County Cites Overriding Concern To Give 3,114 Unit Project Near Apple Valley Okay

(February 26)  The board of supervisors this week approved a 3,114-residential unit project on 1,557 acres in the unincorporated county area east of Apple Valley.
A public hearing on the Hacienda at Fairview Valley Specific Plan was held by the Planning Commission on December 5, 2013. Prior to the hearing, a number of letters both in support and in opposition to the project were received and provided to the commission by separate memoranda. The commission recommended approval of the specific plan and related actions on a vote of 4-0, with one commissioner recusing himself.
The project is to be built at the northeast corner of  Laguna Seca Drive and Cahuilla Road as a master planned residential community focused primarily on active adults, ages 55 and above, totaling a maximum of 3,114 residential units, 15 acres of commercial and 336 acres of parks, equestrian facilities, and open space.
The project’s proponent is Strata Equity Group Incorporated.
County Land Use Services Director Tom Hudson called the project “a sustainable system of housing, recreation, retail and infrastructure in which the development complements the natural resources and environment.
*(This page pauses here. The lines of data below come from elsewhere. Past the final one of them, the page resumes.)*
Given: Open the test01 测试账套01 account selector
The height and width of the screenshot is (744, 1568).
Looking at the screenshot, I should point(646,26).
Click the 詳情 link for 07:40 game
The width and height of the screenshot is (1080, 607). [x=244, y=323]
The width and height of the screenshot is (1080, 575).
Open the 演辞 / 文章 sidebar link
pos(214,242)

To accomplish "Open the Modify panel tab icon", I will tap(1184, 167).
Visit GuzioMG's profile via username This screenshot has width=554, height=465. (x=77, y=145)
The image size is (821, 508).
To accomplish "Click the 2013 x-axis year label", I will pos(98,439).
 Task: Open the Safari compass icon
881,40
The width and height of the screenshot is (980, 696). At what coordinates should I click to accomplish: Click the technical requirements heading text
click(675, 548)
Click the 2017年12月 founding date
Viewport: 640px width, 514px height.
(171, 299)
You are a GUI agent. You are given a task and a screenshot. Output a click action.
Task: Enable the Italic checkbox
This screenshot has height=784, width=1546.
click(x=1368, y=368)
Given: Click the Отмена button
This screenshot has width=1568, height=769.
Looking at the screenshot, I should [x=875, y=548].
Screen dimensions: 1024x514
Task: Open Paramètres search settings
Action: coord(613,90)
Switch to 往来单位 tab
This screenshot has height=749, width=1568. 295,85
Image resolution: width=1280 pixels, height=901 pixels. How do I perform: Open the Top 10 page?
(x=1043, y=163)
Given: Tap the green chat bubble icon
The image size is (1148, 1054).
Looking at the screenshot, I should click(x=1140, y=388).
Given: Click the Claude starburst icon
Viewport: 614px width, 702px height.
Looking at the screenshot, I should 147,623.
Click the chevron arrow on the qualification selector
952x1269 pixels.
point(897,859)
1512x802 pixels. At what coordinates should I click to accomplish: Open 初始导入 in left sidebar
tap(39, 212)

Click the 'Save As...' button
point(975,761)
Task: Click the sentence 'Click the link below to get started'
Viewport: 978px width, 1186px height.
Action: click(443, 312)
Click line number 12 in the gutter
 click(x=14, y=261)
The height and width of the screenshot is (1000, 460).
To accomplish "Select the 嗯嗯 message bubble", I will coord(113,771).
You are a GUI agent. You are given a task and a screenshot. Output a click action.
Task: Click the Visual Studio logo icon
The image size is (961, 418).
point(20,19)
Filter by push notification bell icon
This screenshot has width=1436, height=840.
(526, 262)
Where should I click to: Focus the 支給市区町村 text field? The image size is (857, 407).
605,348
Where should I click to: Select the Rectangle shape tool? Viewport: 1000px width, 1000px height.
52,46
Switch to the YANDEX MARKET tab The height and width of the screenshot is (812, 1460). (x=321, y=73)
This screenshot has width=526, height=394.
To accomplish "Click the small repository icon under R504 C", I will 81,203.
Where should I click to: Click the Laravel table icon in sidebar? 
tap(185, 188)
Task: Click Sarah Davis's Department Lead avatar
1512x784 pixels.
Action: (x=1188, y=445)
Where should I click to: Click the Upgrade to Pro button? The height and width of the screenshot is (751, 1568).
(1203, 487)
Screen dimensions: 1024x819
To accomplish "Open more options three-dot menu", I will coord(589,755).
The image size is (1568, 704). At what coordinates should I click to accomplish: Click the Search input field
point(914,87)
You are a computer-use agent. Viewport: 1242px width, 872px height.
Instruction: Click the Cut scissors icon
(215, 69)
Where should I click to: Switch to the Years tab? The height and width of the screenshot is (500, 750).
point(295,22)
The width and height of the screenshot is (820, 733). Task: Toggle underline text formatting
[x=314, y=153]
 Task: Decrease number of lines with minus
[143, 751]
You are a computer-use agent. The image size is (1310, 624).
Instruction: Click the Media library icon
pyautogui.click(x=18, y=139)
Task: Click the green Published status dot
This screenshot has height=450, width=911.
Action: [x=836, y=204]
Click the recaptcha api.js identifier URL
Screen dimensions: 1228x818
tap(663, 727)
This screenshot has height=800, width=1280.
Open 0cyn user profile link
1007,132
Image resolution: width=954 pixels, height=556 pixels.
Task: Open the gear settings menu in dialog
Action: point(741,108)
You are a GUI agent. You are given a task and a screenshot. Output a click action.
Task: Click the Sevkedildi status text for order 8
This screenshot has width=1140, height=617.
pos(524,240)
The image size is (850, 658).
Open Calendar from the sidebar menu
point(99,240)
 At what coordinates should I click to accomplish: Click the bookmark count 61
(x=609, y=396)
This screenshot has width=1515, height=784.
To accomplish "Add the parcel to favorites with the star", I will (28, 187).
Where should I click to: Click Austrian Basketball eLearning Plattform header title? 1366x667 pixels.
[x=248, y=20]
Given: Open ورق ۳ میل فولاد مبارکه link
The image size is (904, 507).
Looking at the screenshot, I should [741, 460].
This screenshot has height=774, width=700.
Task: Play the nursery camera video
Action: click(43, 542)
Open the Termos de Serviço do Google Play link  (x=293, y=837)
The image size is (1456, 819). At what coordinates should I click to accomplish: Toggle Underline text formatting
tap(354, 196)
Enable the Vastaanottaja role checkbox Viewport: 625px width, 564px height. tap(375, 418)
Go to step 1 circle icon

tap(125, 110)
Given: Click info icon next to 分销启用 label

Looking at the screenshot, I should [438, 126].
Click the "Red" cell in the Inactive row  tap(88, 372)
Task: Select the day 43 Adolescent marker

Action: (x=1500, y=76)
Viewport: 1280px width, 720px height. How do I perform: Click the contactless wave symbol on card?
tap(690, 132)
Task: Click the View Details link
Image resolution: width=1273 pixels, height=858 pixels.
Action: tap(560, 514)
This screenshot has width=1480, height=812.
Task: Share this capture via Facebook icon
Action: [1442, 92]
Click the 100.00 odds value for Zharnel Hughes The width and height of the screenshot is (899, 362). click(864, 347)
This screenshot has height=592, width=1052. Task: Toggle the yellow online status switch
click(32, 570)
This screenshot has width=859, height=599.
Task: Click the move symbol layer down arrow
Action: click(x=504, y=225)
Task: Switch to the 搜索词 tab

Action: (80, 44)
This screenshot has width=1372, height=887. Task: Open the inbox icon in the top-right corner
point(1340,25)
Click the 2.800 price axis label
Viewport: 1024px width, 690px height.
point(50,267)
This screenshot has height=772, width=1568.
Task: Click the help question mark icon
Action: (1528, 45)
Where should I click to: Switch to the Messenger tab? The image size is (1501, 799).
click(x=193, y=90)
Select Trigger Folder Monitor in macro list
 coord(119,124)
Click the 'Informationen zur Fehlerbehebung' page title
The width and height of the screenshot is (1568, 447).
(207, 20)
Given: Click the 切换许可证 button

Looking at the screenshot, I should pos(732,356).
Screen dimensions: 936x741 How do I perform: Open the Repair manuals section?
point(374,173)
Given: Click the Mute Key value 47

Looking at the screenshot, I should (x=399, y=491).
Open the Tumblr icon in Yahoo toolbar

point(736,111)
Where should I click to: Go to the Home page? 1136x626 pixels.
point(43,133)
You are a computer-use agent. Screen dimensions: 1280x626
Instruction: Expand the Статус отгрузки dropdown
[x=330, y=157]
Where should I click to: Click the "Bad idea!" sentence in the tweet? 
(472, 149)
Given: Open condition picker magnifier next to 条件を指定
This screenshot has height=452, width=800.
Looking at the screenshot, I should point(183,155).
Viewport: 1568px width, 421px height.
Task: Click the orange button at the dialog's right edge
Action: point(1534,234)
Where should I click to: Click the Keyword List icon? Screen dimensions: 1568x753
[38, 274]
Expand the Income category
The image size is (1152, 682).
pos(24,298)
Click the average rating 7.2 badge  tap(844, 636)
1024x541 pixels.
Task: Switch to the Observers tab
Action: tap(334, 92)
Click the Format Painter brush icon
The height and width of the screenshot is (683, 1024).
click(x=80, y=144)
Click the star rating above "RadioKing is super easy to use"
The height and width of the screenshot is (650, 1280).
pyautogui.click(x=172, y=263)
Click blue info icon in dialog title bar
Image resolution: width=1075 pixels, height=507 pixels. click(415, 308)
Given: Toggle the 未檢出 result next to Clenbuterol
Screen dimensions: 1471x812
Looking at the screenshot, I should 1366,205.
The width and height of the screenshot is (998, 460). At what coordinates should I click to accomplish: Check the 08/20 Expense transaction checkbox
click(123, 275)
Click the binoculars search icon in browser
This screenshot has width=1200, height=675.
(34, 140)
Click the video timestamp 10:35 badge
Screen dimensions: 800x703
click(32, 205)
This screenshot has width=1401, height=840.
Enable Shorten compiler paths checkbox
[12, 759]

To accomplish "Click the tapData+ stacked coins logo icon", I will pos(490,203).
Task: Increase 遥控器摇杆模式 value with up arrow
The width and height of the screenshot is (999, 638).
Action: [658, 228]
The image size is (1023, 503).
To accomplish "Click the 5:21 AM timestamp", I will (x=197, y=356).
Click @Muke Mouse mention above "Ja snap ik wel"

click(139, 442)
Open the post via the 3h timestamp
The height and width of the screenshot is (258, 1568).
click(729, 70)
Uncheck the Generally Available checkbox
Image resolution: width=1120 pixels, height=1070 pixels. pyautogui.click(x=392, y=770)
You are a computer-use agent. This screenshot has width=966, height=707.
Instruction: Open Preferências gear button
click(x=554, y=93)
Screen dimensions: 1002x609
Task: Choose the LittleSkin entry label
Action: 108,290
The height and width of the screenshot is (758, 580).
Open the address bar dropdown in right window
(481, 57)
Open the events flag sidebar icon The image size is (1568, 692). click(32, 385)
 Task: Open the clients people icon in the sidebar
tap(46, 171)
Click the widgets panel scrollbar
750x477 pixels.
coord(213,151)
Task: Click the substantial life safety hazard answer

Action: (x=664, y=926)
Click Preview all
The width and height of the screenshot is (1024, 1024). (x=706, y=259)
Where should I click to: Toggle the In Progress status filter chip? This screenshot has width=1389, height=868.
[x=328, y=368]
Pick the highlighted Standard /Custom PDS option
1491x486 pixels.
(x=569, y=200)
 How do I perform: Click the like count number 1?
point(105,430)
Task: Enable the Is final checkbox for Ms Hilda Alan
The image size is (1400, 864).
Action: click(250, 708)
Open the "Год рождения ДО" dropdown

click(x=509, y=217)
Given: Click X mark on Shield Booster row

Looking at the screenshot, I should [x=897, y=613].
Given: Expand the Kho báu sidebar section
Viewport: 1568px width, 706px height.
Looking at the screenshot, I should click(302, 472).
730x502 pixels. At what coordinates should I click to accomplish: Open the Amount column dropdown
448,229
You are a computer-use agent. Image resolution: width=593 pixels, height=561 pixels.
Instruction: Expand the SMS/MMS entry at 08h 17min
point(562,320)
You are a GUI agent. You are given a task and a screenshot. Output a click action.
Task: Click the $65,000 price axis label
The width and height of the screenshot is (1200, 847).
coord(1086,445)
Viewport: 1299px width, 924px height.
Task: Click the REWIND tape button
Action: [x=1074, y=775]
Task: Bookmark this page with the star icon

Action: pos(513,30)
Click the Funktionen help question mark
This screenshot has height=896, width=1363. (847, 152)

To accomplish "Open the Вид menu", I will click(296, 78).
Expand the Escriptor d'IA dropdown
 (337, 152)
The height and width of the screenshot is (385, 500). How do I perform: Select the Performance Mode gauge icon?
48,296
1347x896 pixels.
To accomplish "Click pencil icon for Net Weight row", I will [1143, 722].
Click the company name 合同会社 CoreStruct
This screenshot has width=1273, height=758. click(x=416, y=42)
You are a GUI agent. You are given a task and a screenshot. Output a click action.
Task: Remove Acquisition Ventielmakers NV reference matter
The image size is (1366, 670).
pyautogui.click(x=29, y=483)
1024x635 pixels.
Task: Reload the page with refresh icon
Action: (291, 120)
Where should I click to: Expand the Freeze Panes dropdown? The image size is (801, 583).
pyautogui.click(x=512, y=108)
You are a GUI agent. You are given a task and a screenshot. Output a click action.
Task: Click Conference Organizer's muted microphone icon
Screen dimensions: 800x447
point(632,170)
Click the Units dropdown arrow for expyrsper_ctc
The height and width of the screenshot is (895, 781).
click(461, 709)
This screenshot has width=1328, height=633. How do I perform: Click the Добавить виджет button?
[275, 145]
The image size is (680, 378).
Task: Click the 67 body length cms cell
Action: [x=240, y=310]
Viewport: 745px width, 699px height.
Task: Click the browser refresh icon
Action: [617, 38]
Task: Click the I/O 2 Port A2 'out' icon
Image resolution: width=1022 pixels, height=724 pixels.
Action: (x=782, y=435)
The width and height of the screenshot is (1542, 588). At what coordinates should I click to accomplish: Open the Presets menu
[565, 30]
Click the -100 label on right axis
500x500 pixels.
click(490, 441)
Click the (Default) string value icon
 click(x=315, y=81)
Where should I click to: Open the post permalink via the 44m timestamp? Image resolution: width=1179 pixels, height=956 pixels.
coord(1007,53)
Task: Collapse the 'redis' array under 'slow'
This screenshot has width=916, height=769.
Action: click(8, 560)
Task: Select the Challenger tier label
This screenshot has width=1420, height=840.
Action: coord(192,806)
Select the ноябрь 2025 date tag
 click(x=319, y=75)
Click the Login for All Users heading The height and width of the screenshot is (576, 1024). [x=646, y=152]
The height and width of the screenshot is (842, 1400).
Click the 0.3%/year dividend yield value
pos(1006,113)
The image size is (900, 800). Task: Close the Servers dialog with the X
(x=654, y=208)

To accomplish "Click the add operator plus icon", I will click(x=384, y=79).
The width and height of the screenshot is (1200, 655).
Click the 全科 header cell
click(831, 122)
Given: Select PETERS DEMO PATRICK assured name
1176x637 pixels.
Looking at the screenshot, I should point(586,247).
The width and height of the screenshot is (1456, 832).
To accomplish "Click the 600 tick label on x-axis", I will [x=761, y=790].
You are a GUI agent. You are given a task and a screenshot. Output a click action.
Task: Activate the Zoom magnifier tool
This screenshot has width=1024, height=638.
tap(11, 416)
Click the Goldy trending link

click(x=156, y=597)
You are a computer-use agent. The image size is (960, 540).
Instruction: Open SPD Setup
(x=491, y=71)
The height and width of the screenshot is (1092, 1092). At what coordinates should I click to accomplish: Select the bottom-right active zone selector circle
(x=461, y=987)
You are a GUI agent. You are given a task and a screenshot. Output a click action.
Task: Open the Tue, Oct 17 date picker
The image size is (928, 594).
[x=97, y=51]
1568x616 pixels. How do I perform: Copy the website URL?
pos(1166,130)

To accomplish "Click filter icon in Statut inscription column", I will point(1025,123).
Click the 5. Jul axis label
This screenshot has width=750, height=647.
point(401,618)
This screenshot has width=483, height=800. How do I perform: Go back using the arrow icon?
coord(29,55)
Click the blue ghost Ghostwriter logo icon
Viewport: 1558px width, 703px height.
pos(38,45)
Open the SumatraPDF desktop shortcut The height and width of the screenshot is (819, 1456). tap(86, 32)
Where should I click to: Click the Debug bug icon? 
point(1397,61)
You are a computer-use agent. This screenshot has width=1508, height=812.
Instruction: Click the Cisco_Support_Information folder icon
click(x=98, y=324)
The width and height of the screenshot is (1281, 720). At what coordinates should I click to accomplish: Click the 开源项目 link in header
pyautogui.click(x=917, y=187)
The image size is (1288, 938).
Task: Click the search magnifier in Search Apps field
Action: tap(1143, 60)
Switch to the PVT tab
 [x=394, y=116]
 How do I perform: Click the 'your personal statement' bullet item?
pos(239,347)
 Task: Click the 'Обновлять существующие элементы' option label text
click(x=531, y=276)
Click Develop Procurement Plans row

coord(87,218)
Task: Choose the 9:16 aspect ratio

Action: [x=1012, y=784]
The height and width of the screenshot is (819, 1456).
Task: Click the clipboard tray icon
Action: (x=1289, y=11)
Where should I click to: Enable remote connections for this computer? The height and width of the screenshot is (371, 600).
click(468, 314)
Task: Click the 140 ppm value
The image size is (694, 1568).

The project will also ensure the development of a well-planned, balanced, and sustainable county by providing the framework for a master planned community. The project is organized around four neighborhood ‘villages’ that will be linked together through a network of local roadways, multi-use trails and pedestrian paths, parks, greenbelts, water features, and natural open space. The project also contains two overlay districts that provide options for expanded equestrian uses and a golf course. The project is located approximately two miles east of the town of  Apple Valley and within the town’s sphere of influence.”
According to Hudson the project is proposed to be developed in four phases over a 15-20 year timeframe. “It is important to note that the Hacienda at Fairview Valley Specific Plan is conceptual in nature and does not include any subdivision or precise development plans. Therefore, while specific acreage assumptions are assigned to each land use category in the specific plan document for planning and environmental purposes, the land use areas shown on the land use plan are conceptual and will require specific mapping before individual development parcels can be created. Furthermore, additional studies will be needed before all necessary infrastructure and public facilities can be designed to accommodate the project’s development phases.”
With regard to environmental compliance, Hudson said a project-level environmental impact report was prepared for the project, evaluating potentially significant effects.
“The potential environmental effects have been exhaustively analyzed in a final environmental impact report together with a draft environmental impact report and errata thereto, which is subject to certification by the board of supervisors. All of the potential environmental impacts were determined to be capable of being reduced to a less than significant level except in the following areas: 1) aesthetics, 2) air quality, 3) biological resources, and 4) traffic and circulation, which were determined to be significant and unavoidable.”
Because not all the project’s impacts can be reduced to a level that is less than significant, findings of fact and a statement of overriding considerations was adopted by the board of supervisors in approving the project. That vote was made unanimously.
According to Hudson, the overriding benefits of the project included new residential development that satisfies an identified need providing housing for active adults in the region, the generation of sales tax revenue, improved drainage facilities for the area, compliance with the Town of Apple Valley’s resident-approved density for the area of a maximum of two dwelling units per acre and new employment opportunities associated with the proposed commercial development.